Dataset entries:
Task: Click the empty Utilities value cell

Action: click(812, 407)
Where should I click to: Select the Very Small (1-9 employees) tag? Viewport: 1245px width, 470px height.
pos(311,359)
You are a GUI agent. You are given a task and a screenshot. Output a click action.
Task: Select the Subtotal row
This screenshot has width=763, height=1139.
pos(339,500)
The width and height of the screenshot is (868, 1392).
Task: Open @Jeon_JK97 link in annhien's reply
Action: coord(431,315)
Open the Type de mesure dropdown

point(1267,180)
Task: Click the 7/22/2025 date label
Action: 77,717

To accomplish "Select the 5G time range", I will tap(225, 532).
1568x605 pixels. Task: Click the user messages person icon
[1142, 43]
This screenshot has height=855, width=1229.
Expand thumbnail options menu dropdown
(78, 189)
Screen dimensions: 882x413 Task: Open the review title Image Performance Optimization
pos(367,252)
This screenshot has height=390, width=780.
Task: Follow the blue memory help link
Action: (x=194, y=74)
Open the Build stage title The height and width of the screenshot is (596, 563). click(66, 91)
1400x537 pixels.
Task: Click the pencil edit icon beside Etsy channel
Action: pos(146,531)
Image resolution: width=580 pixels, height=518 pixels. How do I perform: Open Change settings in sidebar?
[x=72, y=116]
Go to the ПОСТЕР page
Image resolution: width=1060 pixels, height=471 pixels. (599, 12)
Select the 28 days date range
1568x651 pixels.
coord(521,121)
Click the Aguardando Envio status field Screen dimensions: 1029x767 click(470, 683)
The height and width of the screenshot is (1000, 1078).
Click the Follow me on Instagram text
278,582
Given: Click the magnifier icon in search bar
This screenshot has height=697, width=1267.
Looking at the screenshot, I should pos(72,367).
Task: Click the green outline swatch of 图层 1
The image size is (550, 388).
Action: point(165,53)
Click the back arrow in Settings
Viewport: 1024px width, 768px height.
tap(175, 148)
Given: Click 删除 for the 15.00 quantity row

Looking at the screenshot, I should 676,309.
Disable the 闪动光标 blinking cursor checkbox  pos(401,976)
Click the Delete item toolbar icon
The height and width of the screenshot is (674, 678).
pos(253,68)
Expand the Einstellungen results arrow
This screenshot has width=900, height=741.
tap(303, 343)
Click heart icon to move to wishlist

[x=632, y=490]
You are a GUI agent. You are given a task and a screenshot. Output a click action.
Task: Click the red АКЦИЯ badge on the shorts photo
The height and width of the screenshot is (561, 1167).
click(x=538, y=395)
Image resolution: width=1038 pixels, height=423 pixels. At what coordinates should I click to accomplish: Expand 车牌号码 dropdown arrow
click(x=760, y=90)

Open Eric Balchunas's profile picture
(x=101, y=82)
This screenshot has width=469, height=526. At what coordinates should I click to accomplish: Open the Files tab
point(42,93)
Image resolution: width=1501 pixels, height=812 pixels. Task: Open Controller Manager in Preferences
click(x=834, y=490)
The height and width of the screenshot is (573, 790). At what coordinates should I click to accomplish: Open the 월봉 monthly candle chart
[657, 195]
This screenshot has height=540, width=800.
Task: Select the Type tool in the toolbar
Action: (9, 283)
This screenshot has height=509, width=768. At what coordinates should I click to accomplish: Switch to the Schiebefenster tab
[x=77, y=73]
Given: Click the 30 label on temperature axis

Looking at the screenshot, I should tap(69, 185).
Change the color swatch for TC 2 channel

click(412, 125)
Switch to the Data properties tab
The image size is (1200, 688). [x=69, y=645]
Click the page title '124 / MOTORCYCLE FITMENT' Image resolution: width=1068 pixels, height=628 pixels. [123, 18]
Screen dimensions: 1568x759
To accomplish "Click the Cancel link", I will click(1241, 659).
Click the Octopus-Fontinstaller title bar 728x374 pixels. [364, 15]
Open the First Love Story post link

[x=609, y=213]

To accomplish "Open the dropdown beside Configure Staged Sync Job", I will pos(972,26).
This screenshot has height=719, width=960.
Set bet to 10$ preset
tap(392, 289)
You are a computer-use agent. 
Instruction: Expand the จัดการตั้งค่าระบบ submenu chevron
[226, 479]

• **Instructions to follow**
What is wanted is the complete set of entries, returned verbatim.

• **Exercise output**
Task: Click the empty Utilities value cell

Action: click(812, 407)
Where should I click to: Select the Very Small (1-9 employees) tag? Viewport: 1245px width, 470px height.
pos(311,359)
You are a GUI agent. You are given a task and a screenshot. Output a click action.
Task: Select the Subtotal row
This screenshot has width=763, height=1139.
pos(339,500)
The width and height of the screenshot is (868, 1392).
Task: Open @Jeon_JK97 link in annhien's reply
Action: coord(431,315)
Open the Type de mesure dropdown

point(1267,180)
Task: Click the 7/22/2025 date label
Action: 77,717

To accomplish "Select the 5G time range", I will tap(225, 532).
1568x605 pixels. Task: Click the user messages person icon
[1142, 43]
This screenshot has height=855, width=1229.
Expand thumbnail options menu dropdown
(78, 189)
Screen dimensions: 882x413 Task: Open the review title Image Performance Optimization
pos(367,252)
This screenshot has height=390, width=780.
Task: Follow the blue memory help link
Action: (x=194, y=74)
Open the Build stage title The height and width of the screenshot is (596, 563). click(66, 91)
1400x537 pixels.
Task: Click the pencil edit icon beside Etsy channel
Action: pos(146,531)
Image resolution: width=580 pixels, height=518 pixels. How do I perform: Open Change settings in sidebar?
[x=72, y=116]
Go to the ПОСТЕР page
Image resolution: width=1060 pixels, height=471 pixels. (599, 12)
Select the 28 days date range
1568x651 pixels.
coord(521,121)
Click the Aguardando Envio status field Screen dimensions: 1029x767 click(470, 683)
The height and width of the screenshot is (1000, 1078).
Click the Follow me on Instagram text
278,582
Given: Click the magnifier icon in search bar
This screenshot has height=697, width=1267.
Looking at the screenshot, I should pos(72,367).
Task: Click the green outline swatch of 图层 1
The image size is (550, 388).
Action: point(165,53)
Click the back arrow in Settings
Viewport: 1024px width, 768px height.
tap(175, 148)
Given: Click 删除 for the 15.00 quantity row

Looking at the screenshot, I should 676,309.
Disable the 闪动光标 blinking cursor checkbox  pos(401,976)
Click the Delete item toolbar icon
The height and width of the screenshot is (674, 678).
pos(253,68)
Expand the Einstellungen results arrow
This screenshot has width=900, height=741.
tap(303, 343)
Click heart icon to move to wishlist

[x=632, y=490]
You are a GUI agent. You are given a task and a screenshot. Output a click action.
Task: Click the red АКЦИЯ badge on the shorts photo
The height and width of the screenshot is (561, 1167).
click(x=538, y=395)
Image resolution: width=1038 pixels, height=423 pixels. At what coordinates should I click to accomplish: Expand 车牌号码 dropdown arrow
click(x=760, y=90)

Open Eric Balchunas's profile picture
(x=101, y=82)
This screenshot has width=469, height=526. At what coordinates should I click to accomplish: Open the Files tab
point(42,93)
Image resolution: width=1501 pixels, height=812 pixels. Task: Open Controller Manager in Preferences
click(x=834, y=490)
The height and width of the screenshot is (573, 790). At what coordinates should I click to accomplish: Open the 월봉 monthly candle chart
[657, 195]
This screenshot has height=540, width=800.
Task: Select the Type tool in the toolbar
Action: (9, 283)
This screenshot has height=509, width=768. At what coordinates should I click to accomplish: Switch to the Schiebefenster tab
[x=77, y=73]
Given: Click the 30 label on temperature axis

Looking at the screenshot, I should tap(69, 185).
Change the color swatch for TC 2 channel

click(412, 125)
Switch to the Data properties tab
The image size is (1200, 688). [x=69, y=645]
Click the page title '124 / MOTORCYCLE FITMENT' Image resolution: width=1068 pixels, height=628 pixels. [123, 18]
Screen dimensions: 1568x759
To accomplish "Click the Cancel link", I will click(1241, 659).
Click the Octopus-Fontinstaller title bar 728x374 pixels. [364, 15]
Open the First Love Story post link

[x=609, y=213]

To accomplish "Open the dropdown beside Configure Staged Sync Job", I will pos(972,26).
This screenshot has height=719, width=960.
Set bet to 10$ preset
tap(392, 289)
You are a computer-use agent. 
Instruction: Expand the จัดการตั้งค่าระบบ submenu chevron
[226, 479]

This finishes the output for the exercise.